Thanks as always to Pirate’s Cove, Bacon Time, The Other McCain and Whores and Ale for the Rule Five links! And don’t forget to check out the series finale of the Mystical Child series over at Glibertarians.
Now then: President Biden(‘s handlers) have presented a budget, and it’s a jaw-dropper. Excerpt:
Of all President Joe Biden’s awful economic policies, none will have as nasty and lasting an impact on average Americans as the sheer growth he’s proposing for the federal government. His newly unveiled budget lays bare once again the Democratic Party’s sharp socialist turn.
Biden’s budget is, in a word, mammoth. It proposes a total of $6 trillion in spending next year, with a budget deficit of $1.8 trillion. That’s a 36% rise above the pre-pandemic spending of $4.4 trillion in 2019. By 2031, the Biden plan sees spending of $8.1 trillion, while annual deficits will remain above $1.3 trillion every year for all 10 years.
Numbers crunched by the Congressional Budget Office show that Biden’s spending plans would add $22 trillion to our deficits over and above current levels in the decade.

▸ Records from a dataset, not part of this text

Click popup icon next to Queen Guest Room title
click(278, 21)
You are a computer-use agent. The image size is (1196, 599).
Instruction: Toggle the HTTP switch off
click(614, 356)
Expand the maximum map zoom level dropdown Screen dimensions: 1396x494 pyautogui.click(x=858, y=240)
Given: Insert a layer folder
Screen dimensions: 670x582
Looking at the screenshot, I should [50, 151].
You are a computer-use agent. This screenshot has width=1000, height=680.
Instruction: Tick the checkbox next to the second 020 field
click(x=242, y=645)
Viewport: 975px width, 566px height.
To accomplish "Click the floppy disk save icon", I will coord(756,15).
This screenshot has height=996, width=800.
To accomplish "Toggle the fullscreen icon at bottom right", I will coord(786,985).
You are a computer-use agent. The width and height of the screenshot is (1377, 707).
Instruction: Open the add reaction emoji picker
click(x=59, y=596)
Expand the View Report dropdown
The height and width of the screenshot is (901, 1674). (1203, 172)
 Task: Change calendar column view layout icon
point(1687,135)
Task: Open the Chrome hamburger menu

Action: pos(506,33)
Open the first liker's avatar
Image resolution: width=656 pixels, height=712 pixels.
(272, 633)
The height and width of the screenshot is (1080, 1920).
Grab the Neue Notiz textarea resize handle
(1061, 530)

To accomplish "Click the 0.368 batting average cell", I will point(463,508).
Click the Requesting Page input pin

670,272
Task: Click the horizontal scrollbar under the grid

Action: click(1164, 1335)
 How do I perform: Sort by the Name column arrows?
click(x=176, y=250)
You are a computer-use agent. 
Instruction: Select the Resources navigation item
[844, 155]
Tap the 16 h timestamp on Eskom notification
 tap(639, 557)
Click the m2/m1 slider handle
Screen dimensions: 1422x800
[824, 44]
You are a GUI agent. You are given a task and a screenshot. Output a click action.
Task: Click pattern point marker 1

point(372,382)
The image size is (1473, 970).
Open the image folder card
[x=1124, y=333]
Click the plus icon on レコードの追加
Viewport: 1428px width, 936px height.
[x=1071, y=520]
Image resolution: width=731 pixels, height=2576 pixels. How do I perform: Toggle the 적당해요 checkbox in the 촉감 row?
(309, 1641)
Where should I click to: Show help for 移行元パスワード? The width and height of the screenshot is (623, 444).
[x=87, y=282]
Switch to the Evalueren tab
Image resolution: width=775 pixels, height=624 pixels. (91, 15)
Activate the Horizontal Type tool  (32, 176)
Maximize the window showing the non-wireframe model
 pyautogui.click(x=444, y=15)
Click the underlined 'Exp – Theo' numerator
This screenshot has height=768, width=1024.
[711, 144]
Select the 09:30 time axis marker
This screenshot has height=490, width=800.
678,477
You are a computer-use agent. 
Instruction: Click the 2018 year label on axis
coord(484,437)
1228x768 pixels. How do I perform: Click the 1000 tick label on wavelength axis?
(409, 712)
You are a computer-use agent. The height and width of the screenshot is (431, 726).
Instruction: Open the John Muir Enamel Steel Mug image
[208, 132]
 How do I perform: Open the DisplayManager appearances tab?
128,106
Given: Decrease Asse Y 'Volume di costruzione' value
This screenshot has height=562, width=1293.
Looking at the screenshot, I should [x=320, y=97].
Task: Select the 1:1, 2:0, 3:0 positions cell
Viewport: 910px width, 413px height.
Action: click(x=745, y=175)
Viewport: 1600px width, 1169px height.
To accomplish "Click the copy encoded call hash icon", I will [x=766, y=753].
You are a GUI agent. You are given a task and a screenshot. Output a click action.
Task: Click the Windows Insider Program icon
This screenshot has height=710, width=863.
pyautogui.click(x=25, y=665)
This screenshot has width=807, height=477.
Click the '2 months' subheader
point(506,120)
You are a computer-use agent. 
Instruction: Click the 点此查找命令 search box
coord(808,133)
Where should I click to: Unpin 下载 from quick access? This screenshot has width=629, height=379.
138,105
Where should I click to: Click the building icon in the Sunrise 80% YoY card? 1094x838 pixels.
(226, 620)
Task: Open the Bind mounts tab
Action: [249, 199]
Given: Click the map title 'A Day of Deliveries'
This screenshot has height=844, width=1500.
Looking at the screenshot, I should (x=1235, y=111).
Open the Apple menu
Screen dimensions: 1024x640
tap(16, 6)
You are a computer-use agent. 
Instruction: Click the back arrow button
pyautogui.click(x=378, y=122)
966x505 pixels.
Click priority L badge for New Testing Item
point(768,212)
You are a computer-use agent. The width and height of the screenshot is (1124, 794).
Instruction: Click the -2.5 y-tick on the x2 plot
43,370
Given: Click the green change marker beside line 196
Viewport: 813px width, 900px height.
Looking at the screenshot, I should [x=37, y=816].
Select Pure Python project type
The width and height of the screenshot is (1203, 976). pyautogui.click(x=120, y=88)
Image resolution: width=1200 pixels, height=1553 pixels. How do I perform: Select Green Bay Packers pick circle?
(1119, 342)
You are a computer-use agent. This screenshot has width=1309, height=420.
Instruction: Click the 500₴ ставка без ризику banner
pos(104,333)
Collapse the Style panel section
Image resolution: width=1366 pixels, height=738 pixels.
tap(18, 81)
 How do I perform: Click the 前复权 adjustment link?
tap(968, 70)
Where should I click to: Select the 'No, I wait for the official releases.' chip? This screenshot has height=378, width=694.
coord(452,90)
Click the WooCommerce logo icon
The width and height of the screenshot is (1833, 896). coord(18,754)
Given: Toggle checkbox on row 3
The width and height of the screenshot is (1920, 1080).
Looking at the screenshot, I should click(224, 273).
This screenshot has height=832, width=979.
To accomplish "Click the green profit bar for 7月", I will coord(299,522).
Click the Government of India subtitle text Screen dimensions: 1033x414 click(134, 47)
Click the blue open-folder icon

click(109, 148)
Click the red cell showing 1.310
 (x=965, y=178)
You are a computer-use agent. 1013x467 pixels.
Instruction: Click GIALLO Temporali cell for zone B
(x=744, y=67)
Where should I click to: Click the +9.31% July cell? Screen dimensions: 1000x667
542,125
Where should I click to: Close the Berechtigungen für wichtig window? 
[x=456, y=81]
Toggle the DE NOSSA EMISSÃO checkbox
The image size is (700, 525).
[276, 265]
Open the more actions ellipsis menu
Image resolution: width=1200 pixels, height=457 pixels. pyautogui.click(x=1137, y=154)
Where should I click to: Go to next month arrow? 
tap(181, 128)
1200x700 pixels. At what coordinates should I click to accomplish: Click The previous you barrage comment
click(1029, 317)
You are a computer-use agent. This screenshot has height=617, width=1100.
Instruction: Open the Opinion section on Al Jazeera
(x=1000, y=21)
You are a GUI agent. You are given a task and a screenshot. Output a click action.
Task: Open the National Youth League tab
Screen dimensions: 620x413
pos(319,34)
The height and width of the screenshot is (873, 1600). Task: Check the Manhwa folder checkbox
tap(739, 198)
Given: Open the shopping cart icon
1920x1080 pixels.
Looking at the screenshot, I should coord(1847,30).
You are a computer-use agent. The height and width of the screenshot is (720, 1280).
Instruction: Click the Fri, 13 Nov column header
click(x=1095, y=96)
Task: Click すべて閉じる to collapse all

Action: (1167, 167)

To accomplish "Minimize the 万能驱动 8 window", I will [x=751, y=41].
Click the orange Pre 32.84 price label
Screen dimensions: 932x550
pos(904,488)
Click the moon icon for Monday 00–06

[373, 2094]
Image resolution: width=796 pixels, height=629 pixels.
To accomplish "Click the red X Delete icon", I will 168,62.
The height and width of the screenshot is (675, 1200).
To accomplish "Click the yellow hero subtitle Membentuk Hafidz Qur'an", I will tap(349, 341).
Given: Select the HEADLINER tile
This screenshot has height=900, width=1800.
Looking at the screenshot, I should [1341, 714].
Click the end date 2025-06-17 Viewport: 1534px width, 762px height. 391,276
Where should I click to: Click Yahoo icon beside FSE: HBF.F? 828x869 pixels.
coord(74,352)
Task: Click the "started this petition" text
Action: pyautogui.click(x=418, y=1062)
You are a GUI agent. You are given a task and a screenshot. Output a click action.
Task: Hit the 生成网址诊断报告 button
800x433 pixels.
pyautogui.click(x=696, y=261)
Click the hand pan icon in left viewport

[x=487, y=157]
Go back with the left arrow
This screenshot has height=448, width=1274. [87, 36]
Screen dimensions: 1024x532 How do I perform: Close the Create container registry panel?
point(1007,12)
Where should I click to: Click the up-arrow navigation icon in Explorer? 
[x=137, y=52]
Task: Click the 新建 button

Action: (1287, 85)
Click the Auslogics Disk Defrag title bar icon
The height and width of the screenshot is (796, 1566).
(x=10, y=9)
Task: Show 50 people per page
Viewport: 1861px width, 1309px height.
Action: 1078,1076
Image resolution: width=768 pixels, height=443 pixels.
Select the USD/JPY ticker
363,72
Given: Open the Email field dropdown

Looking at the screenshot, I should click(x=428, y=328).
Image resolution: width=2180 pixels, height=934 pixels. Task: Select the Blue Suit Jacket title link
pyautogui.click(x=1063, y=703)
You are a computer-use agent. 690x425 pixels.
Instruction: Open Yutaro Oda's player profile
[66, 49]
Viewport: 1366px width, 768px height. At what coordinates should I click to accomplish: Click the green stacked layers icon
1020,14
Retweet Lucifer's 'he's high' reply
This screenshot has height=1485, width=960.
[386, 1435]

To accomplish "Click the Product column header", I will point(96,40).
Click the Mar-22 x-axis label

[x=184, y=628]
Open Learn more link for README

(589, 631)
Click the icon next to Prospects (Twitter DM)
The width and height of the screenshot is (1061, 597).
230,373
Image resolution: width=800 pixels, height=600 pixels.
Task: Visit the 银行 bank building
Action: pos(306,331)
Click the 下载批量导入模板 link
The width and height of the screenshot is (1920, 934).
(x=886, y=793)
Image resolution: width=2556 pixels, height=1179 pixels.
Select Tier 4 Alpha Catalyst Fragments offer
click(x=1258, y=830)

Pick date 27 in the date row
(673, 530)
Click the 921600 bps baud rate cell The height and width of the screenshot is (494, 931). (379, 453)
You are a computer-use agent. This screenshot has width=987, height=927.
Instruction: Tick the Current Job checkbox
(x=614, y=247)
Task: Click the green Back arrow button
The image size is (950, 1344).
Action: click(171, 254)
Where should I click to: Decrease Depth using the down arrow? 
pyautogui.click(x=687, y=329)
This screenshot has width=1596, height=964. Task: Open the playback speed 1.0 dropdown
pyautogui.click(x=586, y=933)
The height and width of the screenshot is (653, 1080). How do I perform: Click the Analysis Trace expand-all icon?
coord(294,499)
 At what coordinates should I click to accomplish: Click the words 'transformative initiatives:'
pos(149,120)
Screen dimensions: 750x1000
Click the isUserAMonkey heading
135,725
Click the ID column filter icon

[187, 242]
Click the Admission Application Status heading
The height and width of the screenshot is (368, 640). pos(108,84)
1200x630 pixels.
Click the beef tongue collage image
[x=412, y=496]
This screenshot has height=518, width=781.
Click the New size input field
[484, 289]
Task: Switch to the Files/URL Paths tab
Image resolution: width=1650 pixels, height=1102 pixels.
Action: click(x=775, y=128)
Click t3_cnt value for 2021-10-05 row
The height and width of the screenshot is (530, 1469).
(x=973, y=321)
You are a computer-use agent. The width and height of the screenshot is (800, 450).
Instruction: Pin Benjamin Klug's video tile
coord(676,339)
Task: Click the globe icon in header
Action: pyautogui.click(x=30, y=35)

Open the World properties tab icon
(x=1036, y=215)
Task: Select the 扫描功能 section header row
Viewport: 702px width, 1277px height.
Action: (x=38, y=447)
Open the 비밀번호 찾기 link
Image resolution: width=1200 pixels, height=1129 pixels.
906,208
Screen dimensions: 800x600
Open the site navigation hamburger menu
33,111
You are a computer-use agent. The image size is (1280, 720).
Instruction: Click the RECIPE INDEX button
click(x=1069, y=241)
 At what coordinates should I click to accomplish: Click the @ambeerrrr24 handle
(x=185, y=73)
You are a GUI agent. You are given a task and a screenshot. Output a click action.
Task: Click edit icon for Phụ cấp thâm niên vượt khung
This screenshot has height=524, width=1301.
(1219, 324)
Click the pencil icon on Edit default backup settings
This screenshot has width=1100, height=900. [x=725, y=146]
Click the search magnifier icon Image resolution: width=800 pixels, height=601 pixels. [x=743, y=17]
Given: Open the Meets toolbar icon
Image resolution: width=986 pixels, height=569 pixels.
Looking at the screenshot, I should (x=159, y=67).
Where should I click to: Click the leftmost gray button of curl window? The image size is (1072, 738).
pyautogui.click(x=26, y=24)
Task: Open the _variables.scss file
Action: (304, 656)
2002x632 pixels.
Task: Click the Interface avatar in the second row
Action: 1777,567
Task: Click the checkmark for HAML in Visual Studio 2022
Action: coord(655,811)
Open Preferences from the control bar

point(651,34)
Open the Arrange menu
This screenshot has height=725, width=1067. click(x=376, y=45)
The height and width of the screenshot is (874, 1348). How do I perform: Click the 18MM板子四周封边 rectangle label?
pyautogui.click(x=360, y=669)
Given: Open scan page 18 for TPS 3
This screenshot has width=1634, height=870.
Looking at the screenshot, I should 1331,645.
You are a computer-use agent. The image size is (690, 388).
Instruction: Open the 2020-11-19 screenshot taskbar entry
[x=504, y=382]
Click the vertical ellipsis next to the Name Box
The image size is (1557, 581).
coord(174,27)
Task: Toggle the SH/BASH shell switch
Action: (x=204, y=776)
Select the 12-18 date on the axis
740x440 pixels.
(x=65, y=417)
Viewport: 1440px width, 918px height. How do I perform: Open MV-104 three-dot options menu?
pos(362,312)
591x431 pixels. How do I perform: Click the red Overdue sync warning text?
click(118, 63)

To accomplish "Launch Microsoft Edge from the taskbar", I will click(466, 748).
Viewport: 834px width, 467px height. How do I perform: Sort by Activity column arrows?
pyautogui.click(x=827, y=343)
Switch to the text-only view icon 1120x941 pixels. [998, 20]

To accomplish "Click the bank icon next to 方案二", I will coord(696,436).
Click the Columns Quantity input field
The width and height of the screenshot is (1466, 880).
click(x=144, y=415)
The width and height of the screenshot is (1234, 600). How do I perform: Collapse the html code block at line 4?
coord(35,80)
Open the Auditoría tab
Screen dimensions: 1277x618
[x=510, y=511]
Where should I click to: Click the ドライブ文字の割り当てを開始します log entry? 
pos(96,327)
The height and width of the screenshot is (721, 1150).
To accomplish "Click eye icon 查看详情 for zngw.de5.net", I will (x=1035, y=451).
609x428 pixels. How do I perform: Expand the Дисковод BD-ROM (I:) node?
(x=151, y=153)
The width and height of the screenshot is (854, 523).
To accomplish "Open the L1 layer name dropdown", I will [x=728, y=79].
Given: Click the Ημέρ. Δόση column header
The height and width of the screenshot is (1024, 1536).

That translates into a massive, unsustainable increase in publicly held federal debt, from an estimated $22.6 trillion this year to just under $43 trillion in 2031. For comparison, it took the U.S. more than 210 years to reach $5 trillion in total federal debt. In the 22 years since then, we’ve added 3.6 times that amount.
Put still another way, our debt will go from 108% of our total GDP to over 130%, a level most economists see as fiscally dangerous, even for a country as well-off as the U.S.
“In just a little over 100 days in the White House Biden has won the mantle as the most fiscally reckless president in American history,” as our friends at The Committee to Unleash Properity put it. “He’s making Barack Obama look like a piker. If his red ink schemes pass Congress, he will have added more to the national debt than the previous five presidents combined.”
This is unsustainable – and inflationary. And the GOP isn’t helping matters any:
That the Republicans can now offer a “compromise” infrastructure bill close to $1 trillion, one of the largest spending bills in American history, and still have both the media and their Democratic Party allies call it “small” and “flimsy,” shows just how low we’ve sunk, fiscally speaking.
Yeah, we’re probably hosed. It’s hard to see a way back from the fiscal cliff; our front wheels are already over the edge and the Biden(‘s handlers) Administration is stomping on the gas.
There are only two ways out of this mess. We can grow our way out of it – unlikely, as both parties now seem to have embraced growing government rather than growing the private-sector economy – or we can inflate our way out of it, which hasn’t worked out so well, historically.
It seems to be a rule of history that great nations rarely are destroyed solely by outside forces; the wrecking begins from within. It’s just too bad that the current crop of pols seems determined to accelerate the process, just to buy more votes from the economically illiterate.